12 UI/L ou 40 UI/L : une simple différence sur un résultat d’analyse peut faire basculer l’interprétation, surtout lorsqu’il s’agit du foie des femmes. Derrière ces chiffres, une réalité médicale moins linéaire qu’il n’y paraît. Les valeurs de SGPT légèrement supérieures chez la femme, en dehors de toute pathologie hépatique évidente, compliquent souvent l’interprétation médicale. Les normes biologiques, établies à partir de populations masculines, ne reflètent pas toujours la réalité féminine. Des variations hormonales ou des situations physiologiques spécifiques modifient parfois les résultats, sans pour autant signaler une maladie.
Certaines causes d’élévation échappent au dépistage classique ou restent banalisées lors du suivi. Pourtant, une surveillance adaptée permet d’éviter des complications et d’ajuster la prise en charge à chaque profil.
Transaminases SGPT : comprendre leur rôle, les valeurs normales et les particularités chez la femme
Les transaminases jouent un rôle central dans le fonctionnement du foie, et parmi elles, la SGPT (aussi appelée ALAT) attire toute l’attention. Présentes à l’intérieur des cellules hépatiques, ces enzymes contribuent au métabolisme des acides aminés. Leur présence dans le sang, à un taux plus élevé qu’attendu, signale souvent une altération des cellules du foie, bien avant que d’autres signes ne se manifestent.
Pour la femme, la question des valeurs normales de transaminases mérite une attention particulière. Les repères tournent autour de 7 à 35 UI/L pour la SGPT, mais chaque laboratoire fixe ses propres bornes. L’influence hormonale est réelle : grossesse, contraception orale, ménopause… autant de phases où le taux peut fluctuer, sans traduire une maladie sous-jacente.

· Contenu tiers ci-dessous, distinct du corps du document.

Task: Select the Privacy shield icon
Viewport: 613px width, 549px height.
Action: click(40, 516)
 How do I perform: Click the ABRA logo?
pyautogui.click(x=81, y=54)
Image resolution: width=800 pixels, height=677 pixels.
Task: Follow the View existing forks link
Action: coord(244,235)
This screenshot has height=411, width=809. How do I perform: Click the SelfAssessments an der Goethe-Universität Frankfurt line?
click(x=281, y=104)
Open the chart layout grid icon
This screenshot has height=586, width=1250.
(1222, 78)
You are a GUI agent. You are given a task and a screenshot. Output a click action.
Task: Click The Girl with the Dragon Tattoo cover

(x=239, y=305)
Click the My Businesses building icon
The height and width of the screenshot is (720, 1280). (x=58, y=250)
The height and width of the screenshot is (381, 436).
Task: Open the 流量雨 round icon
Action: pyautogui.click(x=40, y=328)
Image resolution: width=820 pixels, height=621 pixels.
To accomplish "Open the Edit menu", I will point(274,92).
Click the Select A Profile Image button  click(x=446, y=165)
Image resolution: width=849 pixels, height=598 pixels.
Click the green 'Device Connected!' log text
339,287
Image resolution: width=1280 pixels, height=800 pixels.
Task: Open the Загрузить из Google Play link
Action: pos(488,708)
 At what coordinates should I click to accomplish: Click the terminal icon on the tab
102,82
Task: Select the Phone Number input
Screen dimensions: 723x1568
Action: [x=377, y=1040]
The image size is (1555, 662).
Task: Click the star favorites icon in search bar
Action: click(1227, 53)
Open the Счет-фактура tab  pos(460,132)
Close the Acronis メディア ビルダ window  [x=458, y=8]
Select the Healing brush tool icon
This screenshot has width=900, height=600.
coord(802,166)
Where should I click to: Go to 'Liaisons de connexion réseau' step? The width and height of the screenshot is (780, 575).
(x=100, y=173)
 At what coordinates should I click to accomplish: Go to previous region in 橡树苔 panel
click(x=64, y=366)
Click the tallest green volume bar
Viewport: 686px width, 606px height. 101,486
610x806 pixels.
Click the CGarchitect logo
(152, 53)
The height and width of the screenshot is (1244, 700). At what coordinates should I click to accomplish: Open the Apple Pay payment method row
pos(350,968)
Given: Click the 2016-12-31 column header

Autre aspect à ne pas négliger : les spécificités féminines exigent une lecture nuancée d’une élévation modérée des transaminases. Certaines périodes de la vie, gestation, allaitement, peuvent modifier le fonctionnement du foie et influer sur le dosage enzymatique. Pour affiner l’analyse, le ratio entre SGPT et ASAT (aspartate aminotransférase) oriente le clinicien : un rapport supérieur à 1 ne porte pas le même sens qu’un rapport inversé.
Impossible d’ignorer le poids de l’obésité, du syndrome métabolique ou des variations hormonales sur le taux de transaminases dans la population féminine. Lire un bilan hépatique demande donc de croiser les données biologiques avec l’histoire et le contexte de chaque patiente.
Quand s’inquiéter d’un taux élevé et comment assurer un suivi adapté pour préserver sa santé hépatique ?
Un taux de transaminases SGPT durablement élevé chez une femme ne devrait jamais être ignoré. Quand la valeur dépasse deux fois la limite supérieure de la normale, et que cela se confirme sur différents prélèvements, il est temps d’explorer en profondeur. Certains signes attirent l’attention : fatigue tenace, jaunissement discret de la peau ou des yeux, douleurs sous les côtes à droite… mais parfois, aucun symptôme n’accompagne la découverte, sur une prise de sang de routine ou lors d’un bilan hépatique avant une intervention.
Voici les principales causes à passer au crible :
- Une infection virale du foie, aiguë ou chronique (hépatites B, C…)
- Une stéatose hépatique, souvent liée à un surpoids ou un diabète
- Une consommation d’alcool qui dépasse les recommandations
- Des antécédents familiaux de maladies du foie à explorer avec sérieux
Pour cerner la cause, plusieurs examens sont envisagés : bilan viral, échographie abdominale, recherche de troubles métaboliques. La démarche ne s’arrête pas à la prescription : elle implique un suivi rapproché, une adaptation du mode de vie, l’arrêt des substances toxiques pour le foie et une gestion attentive des facteurs comme l’obésité ou le diabète.
Trois axes concrets peuvent améliorer le bilan hépatique :
- Miser sur une alimentation diversifiée, riche en fibres, en limitant les sucres rapides et les graisses saturées
- Intégrer une activité physique régulière, en tenant compte de ses capacités et de sa condition
- Réduire la consommation d’alcool et éviter tout médicament sans avis médical
Le suivi hépatique doit s’adapter à chaque femme, sous contrôle médical, afin de prévenir l’évolution vers des affections chroniques, voire des complications majeures comme les cancers du foie. L’enjeu, c’est de ne pas passer à côté d’un signal précoce, tout en évitant la surmédicalisation inutile. Prendre soin de son foie, c’est aussi miser sur la durée : chaque résultat d’analyse devient alors une opportunité de réagir, d’ajuster, de rester actrice de sa santé.